— STATED GOAL —
In the items below, substitute "Where do I click to" for each occurrence of "Where should I click to" and give all the lines again with nothing else altered.

— DATA SECTION —
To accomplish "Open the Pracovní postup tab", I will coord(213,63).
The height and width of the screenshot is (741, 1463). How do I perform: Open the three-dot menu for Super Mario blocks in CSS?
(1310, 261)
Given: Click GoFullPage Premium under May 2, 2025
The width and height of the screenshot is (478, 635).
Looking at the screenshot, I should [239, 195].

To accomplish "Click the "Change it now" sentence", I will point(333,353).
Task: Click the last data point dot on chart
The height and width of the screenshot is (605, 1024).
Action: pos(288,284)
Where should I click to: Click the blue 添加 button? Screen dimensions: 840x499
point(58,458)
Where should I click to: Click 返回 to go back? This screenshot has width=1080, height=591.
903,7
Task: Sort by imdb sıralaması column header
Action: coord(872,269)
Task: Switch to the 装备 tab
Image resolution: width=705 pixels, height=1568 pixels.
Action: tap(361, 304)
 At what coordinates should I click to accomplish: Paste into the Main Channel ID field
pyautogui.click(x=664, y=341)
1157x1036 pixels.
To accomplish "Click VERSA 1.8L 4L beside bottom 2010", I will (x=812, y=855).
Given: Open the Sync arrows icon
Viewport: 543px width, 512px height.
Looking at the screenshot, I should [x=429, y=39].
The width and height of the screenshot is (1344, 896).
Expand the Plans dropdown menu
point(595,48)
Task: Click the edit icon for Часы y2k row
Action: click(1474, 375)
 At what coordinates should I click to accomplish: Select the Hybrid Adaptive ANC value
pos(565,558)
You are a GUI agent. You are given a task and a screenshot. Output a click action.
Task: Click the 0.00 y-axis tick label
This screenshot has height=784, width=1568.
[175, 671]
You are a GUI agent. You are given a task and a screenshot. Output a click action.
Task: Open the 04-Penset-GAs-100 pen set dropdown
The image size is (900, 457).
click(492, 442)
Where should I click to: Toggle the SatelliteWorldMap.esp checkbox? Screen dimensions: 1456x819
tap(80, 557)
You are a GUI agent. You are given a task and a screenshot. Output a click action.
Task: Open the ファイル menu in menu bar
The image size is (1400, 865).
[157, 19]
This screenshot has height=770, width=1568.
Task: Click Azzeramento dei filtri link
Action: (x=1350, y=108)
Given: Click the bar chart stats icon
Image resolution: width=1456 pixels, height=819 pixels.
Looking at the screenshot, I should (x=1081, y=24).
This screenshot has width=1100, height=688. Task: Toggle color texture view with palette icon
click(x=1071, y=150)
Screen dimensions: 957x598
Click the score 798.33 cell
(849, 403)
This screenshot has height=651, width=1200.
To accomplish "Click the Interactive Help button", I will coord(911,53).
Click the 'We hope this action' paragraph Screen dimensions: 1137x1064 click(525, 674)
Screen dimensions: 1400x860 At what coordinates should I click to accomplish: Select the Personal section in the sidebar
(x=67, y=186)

— ANSWER FOR THIS EXERCISE —
To accomplish "Open the Pracovní postup tab", I will coord(213,63).
The height and width of the screenshot is (741, 1463). How do I perform: Open the three-dot menu for Super Mario blocks in CSS?
(1310, 261)
Given: Click GoFullPage Premium under May 2, 2025
The width and height of the screenshot is (478, 635).
Looking at the screenshot, I should [239, 195].

To accomplish "Click the "Change it now" sentence", I will point(333,353).
Task: Click the last data point dot on chart
The height and width of the screenshot is (605, 1024).
Action: pos(288,284)
Where do I click to: Click the blue 添加 button? Screen dimensions: 840x499
point(58,458)
Where do I click to: Click 返回 to go back? This screenshot has width=1080, height=591.
903,7
Task: Sort by imdb sıralaması column header
Action: coord(872,269)
Task: Switch to the 装备 tab
Image resolution: width=705 pixels, height=1568 pixels.
Action: tap(361, 304)
 At what coordinates should I click to accomplish: Paste into the Main Channel ID field
pyautogui.click(x=664, y=341)
1157x1036 pixels.
To accomplish "Click VERSA 1.8L 4L beside bottom 2010", I will (x=812, y=855).
Given: Open the Sync arrows icon
Viewport: 543px width, 512px height.
Looking at the screenshot, I should [x=429, y=39].
The width and height of the screenshot is (1344, 896).
Expand the Plans dropdown menu
point(595,48)
Task: Click the edit icon for Часы y2k row
Action: click(1474, 375)
 At what coordinates should I click to accomplish: Select the Hybrid Adaptive ANC value
pos(565,558)
You are a GUI agent. You are given a task and a screenshot. Output a click action.
Task: Click the 0.00 y-axis tick label
This screenshot has height=784, width=1568.
[175, 671]
You are a GUI agent. You are given a task and a screenshot. Output a click action.
Task: Open the 04-Penset-GAs-100 pen set dropdown
The image size is (900, 457).
click(492, 442)
Where do I click to: Toggle the SatelliteWorldMap.esp checkbox? Screen dimensions: 1456x819
tap(80, 557)
You are a GUI agent. You are given a task and a screenshot. Output a click action.
Task: Open the ファイル menu in menu bar
The image size is (1400, 865).
[157, 19]
This screenshot has height=770, width=1568.
Task: Click Azzeramento dei filtri link
Action: (x=1350, y=108)
Given: Click the bar chart stats icon
Image resolution: width=1456 pixels, height=819 pixels.
Looking at the screenshot, I should (x=1081, y=24).
This screenshot has width=1100, height=688. Task: Toggle color texture view with palette icon
click(x=1071, y=150)
Screen dimensions: 957x598
Click the score 798.33 cell
(849, 403)
This screenshot has height=651, width=1200.
To accomplish "Click the Interactive Help button", I will coord(911,53).
Click the 'We hope this action' paragraph Screen dimensions: 1137x1064 click(525, 674)
Screen dimensions: 1400x860 At what coordinates should I click to accomplish: Select the Personal section in the sidebar
(x=67, y=186)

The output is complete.